──────── SOURCE

Question

Factorise:
$$(x-y)^3-8x^3$$

Answer

**step1** Understanding the problem

The problem asks us to factorize the algebraic expression $$(x-y)^3-8x^3$$. Factorization means rewriting the expression as a product of simpler expressions.

**step2** Identifying the appropriate algebraic formula

The given expression is in the form of a difference of two cubes. The general formula for the difference of cubes is $$a^3 - b^3 = (a-b)(a^2+ab+b^2)$$.

**step3** Identifying 'a' and 'b' in the given expression

To apply the formula, we need to determine what 'a' and 'b' represent in our expression $$(x-y)^3 - 8x^3$$.
Comparing $$(x-y)^3$$ with $$a^3$$, we can see that $$a = (x-y)$$.
For the second term, $$8x^3$$, we need to find its cube root to identify 'b'. We know that $$8 = 2 \times 2 \times 2 = 2^3$$, and $$x^3$$ is the cube of $$x$$. So, $$8x^3 = (2x)^3$$.
Therefore, $$b = 2x$$.

Question1.step4 (Calculating the first factor (a-b))

Now we substitute the identified values of 'a' and 'b' into the first factor, $$(a-b)$$:
$$a-b = (x-y) - (2x)$$
$$a-b = x - y - 2x$$
Combine the like terms (the 'x' terms):
$$a-b = (x - 2x) - y$$
$$a-b = -x - y$$
This can also be written as $$-(x+y)$$.

Question1.step5 (Calculating the terms for the second factor (a^2+ab+b^2) - Part 1: $$a^2$$)

Next, we need to find the components of the second factor, $$(a^2+ab+b^2)$$. Let's start with $$a^2$$:
$$a^2 = (x-y)^2$$
Using the algebraic identity $$(A-B)^2 = A^2 - 2AB + B^2$$:
$$a^2 = x^2 - 2(x)(y) + y^2$$
$$a^2 = x^2 - 2xy + y^2$$.

Question1.step6 (Calculating the terms for the second factor (a^2+ab+b^2) - Part 2: $$ab$$)

Now, let's calculate the $$ab$$ term:
$$ab = (x-y)(2x)$$
Distribute $$2x$$ to each term inside the parenthesis:
$$ab = (x)(2x) - (y)(2x)$$
$$ab = 2x^2 - 2xy$$.

Question1.step7 (Calculating the terms for the second factor (a^2+ab+b^2) - Part 3: $$b^2$$)

Finally, let's calculate the $$b^2$$ term:
$$b^2 = (2x)^2$$
$$b^2 = 4x^2$$.

Question1.step8 (Combining the terms for the second factor ($$a^2+ab+b^2$$))

Now, we sum the three parts of the second factor: $$a^2+ab+b^2$$:
$$ (x^2 - 2xy + y^2) + (2x^2 - 2xy) + (4x^2) $$
Combine the like terms:
For the $$x^2$$ terms: $$x^2 + 2x^2 + 4x^2 = (1+2+4)x^2 = 7x^2$$
For the $$xy$$ terms: $$-2xy - 2xy = (-2-2)xy = -4xy$$
For the $$y^2$$ terms: $$+y^2$$
So, the second factor is: $$7x^2 - 4xy + y^2$$.

**step9** Writing the final factored expression

Now, we combine the first factor $$(a-b)$$ from Question1.step4 and the second factor $$(a^2+ab+b^2)$$ from Question1.step8:
The first factor is $$-(x+y)$$.
The second factor is $$7x^2 - 4xy + y^2$$.
Therefore, the completely factored expression is:
$$-(x+y)(7x^2 - 4xy + y^2)$$.

────────────────

TASK OBJECTIVE:
Could you reproduce the factorization solution, starting at "To apply the" and ending at "first factor (a-b))", but renaming "cube root" to "third root"?

──────── COLLECTED MATERIAL

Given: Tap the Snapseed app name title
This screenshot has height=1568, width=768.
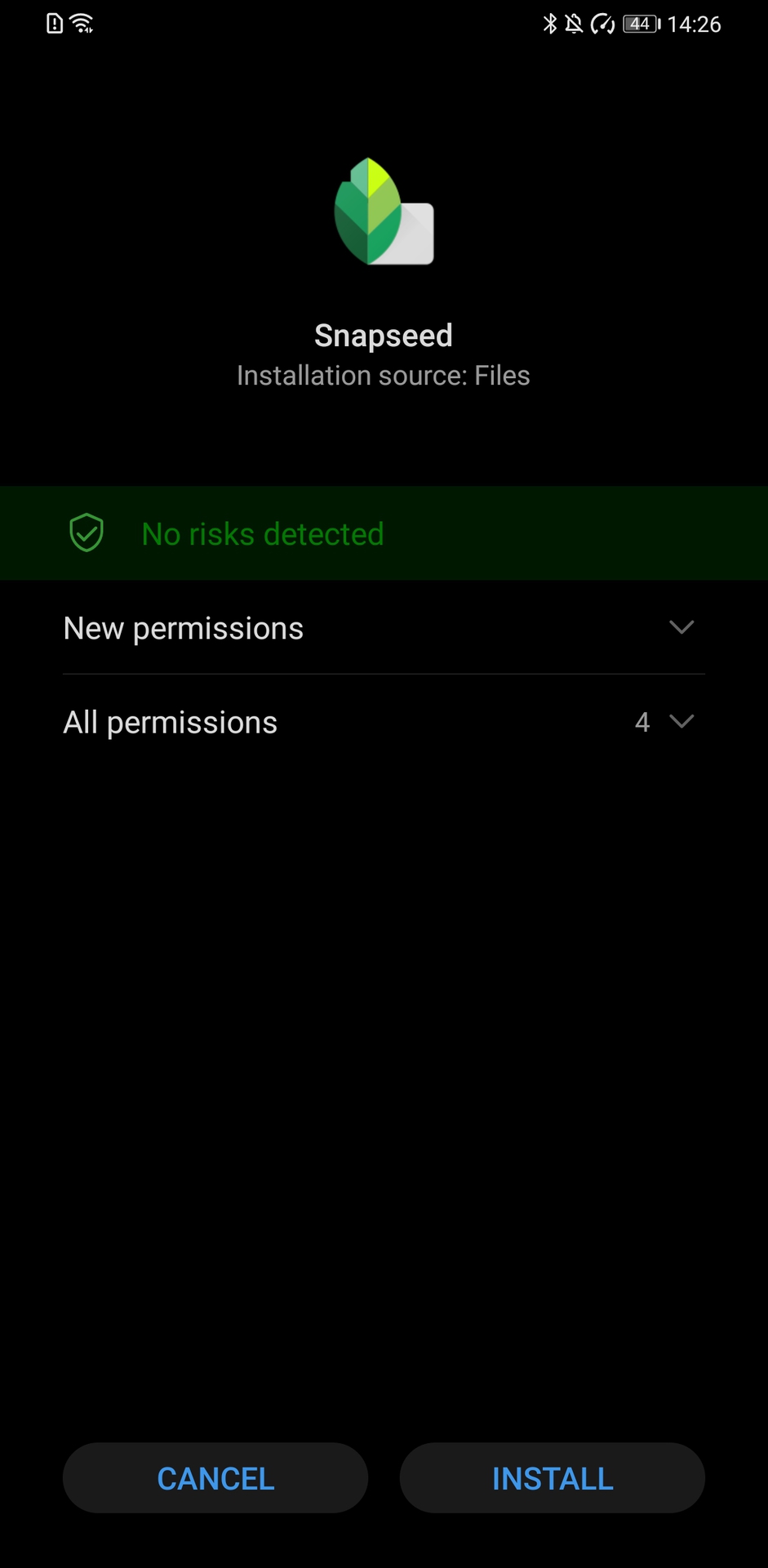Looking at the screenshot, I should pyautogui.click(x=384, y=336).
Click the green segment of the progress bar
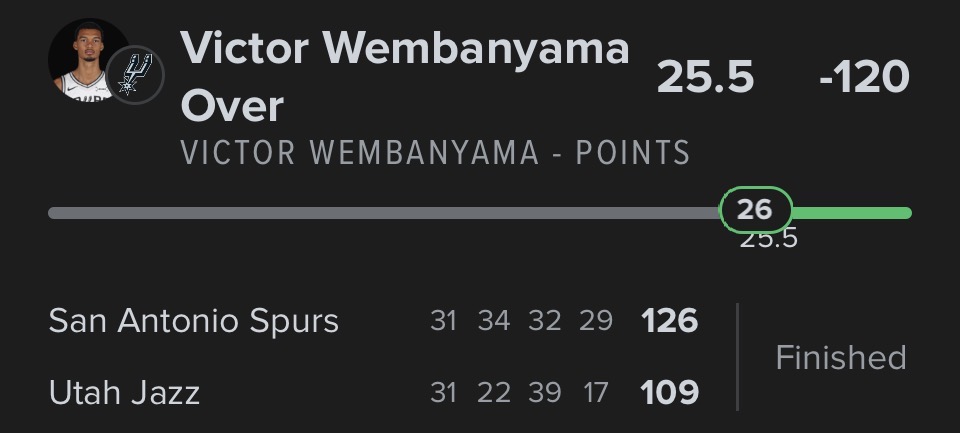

────────────────

FULL RESPONSE:
To apply the formula, we need to determine what 'a' and 'b' represent in our expression $$(x-y)^3 - 8x^3$$.
Comparing $$(x-y)^3$$ with $$a^3$$, we can see that $$a = (x-y)$$.
For the second term, $$8x^3$$, we need to find its third root to identify 'b'. We know that $$8 = 2 \times 2 \times 2 = 2^3$$, and $$x^3$$ is the cube of $$x$$. So, $$8x^3 = (2x)^3$$.
Therefore, $$b = 2x$$.

Question1.step4 (Calculating the first factor (a-b))